» Your instructions
The data must be transcribed exactly, with no line missing.

» Dataset records

[Start of section]

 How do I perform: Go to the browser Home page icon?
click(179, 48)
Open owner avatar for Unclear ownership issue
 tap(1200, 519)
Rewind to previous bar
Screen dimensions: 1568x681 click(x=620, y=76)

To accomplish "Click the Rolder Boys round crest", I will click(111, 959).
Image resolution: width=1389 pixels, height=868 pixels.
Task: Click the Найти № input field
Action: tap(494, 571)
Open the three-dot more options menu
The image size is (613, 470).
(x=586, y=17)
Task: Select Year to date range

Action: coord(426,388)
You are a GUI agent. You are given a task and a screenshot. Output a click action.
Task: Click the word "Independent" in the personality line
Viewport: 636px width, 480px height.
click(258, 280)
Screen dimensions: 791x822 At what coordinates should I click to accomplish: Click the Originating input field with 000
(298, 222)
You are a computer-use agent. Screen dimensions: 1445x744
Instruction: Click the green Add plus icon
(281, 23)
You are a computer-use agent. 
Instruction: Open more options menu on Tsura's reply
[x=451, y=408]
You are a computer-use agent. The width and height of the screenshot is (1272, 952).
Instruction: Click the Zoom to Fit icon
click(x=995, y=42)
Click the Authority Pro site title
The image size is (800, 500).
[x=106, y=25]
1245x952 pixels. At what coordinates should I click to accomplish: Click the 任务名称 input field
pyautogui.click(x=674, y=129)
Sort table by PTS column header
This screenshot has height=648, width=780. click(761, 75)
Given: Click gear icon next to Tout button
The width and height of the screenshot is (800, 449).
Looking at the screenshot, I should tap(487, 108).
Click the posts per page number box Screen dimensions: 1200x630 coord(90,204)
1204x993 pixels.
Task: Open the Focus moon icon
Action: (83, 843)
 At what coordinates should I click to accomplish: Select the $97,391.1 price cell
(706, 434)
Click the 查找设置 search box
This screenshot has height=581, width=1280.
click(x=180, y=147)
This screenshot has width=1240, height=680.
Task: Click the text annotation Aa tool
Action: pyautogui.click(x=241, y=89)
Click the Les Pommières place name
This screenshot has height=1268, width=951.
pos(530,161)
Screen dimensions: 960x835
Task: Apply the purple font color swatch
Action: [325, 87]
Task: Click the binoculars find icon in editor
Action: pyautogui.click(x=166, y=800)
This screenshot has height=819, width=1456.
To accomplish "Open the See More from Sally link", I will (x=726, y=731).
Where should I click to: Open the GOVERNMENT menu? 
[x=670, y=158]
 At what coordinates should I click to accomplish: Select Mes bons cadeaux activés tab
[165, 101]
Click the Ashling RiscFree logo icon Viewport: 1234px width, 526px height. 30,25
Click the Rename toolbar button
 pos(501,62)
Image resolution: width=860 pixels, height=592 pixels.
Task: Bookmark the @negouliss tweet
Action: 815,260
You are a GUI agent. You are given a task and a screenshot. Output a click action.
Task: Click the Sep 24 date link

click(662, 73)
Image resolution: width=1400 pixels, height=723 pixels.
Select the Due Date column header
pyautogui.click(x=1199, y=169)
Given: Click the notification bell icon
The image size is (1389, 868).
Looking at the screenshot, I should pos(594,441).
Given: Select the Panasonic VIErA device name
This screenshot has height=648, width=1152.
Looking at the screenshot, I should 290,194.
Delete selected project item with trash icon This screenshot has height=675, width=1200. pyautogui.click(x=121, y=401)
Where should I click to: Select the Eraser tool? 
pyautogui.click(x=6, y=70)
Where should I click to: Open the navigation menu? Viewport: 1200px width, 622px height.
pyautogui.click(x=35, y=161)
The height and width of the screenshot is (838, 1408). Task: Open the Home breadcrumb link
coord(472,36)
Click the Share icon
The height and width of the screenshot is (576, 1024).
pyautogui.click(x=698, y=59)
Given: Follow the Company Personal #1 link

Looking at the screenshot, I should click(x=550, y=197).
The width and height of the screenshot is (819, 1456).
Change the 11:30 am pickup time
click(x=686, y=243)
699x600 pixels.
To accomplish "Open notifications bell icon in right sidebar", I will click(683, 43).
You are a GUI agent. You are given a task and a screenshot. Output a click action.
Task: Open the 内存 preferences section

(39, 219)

[End of section]

» Solved exercise
 How do I perform: Go to the browser Home page icon?
click(179, 48)
Open owner avatar for Unclear ownership issue
 tap(1200, 519)
Rewind to previous bar
Screen dimensions: 1568x681 click(x=620, y=76)

To accomplish "Click the Rolder Boys round crest", I will click(111, 959).
Image resolution: width=1389 pixels, height=868 pixels.
Task: Click the Найти № input field
Action: tap(494, 571)
Open the three-dot more options menu
The image size is (613, 470).
(x=586, y=17)
Task: Select Year to date range

Action: coord(426,388)
You are a GUI agent. You are given a task and a screenshot. Output a click action.
Task: Click the word "Independent" in the personality line
Viewport: 636px width, 480px height.
click(258, 280)
Screen dimensions: 791x822 At what coordinates should I click to accomplish: Click the Originating input field with 000
(298, 222)
You are a computer-use agent. Screen dimensions: 1445x744
Instruction: Click the green Add plus icon
(281, 23)
You are a computer-use agent. 
Instruction: Open more options menu on Tsura's reply
[x=451, y=408]
You are a computer-use agent. The width and height of the screenshot is (1272, 952).
Instruction: Click the Zoom to Fit icon
click(x=995, y=42)
Click the Authority Pro site title
The image size is (800, 500).
[x=106, y=25]
1245x952 pixels. At what coordinates should I click to accomplish: Click the 任务名称 input field
pyautogui.click(x=674, y=129)
Sort table by PTS column header
This screenshot has height=648, width=780. click(761, 75)
Given: Click gear icon next to Tout button
The width and height of the screenshot is (800, 449).
Looking at the screenshot, I should tap(487, 108).
Click the posts per page number box Screen dimensions: 1200x630 coord(90,204)
1204x993 pixels.
Task: Open the Focus moon icon
Action: (83, 843)
 At what coordinates should I click to accomplish: Select the $97,391.1 price cell
(706, 434)
Click the 查找设置 search box
This screenshot has height=581, width=1280.
click(x=180, y=147)
This screenshot has width=1240, height=680.
Task: Click the text annotation Aa tool
Action: pyautogui.click(x=241, y=89)
Click the Les Pommières place name
This screenshot has height=1268, width=951.
pos(530,161)
Screen dimensions: 960x835
Task: Apply the purple font color swatch
Action: [325, 87]
Task: Click the binoculars find icon in editor
Action: pyautogui.click(x=166, y=800)
This screenshot has height=819, width=1456.
To accomplish "Open the See More from Sally link", I will (x=726, y=731).
Where should I click to: Open the GOVERNMENT menu? 
[x=670, y=158]
 At what coordinates should I click to accomplish: Select Mes bons cadeaux activés tab
[165, 101]
Click the Ashling RiscFree logo icon Viewport: 1234px width, 526px height. 30,25
Click the Rename toolbar button
 pos(501,62)
Image resolution: width=860 pixels, height=592 pixels.
Task: Bookmark the @negouliss tweet
Action: 815,260
You are a GUI agent. You are given a task and a screenshot. Output a click action.
Task: Click the Sep 24 date link

click(662, 73)
Image resolution: width=1400 pixels, height=723 pixels.
Select the Due Date column header
pyautogui.click(x=1199, y=169)
Given: Click the notification bell icon
The image size is (1389, 868).
Looking at the screenshot, I should pos(594,441).
Given: Select the Panasonic VIErA device name
This screenshot has height=648, width=1152.
Looking at the screenshot, I should 290,194.
Delete selected project item with trash icon This screenshot has height=675, width=1200. pyautogui.click(x=121, y=401)
Where should I click to: Select the Eraser tool? 
pyautogui.click(x=6, y=70)
Where should I click to: Open the navigation menu? Viewport: 1200px width, 622px height.
pyautogui.click(x=35, y=161)
The height and width of the screenshot is (838, 1408). Task: Open the Home breadcrumb link
coord(472,36)
Click the Share icon
The height and width of the screenshot is (576, 1024).
pyautogui.click(x=698, y=59)
Given: Follow the Company Personal #1 link

Looking at the screenshot, I should click(x=550, y=197).
The width and height of the screenshot is (819, 1456).
Change the 11:30 am pickup time
click(x=686, y=243)
699x600 pixels.
To accomplish "Open notifications bell icon in right sidebar", I will click(683, 43).
You are a GUI agent. You are given a task and a screenshot. Output a click action.
Task: Open the 内存 preferences section

(39, 219)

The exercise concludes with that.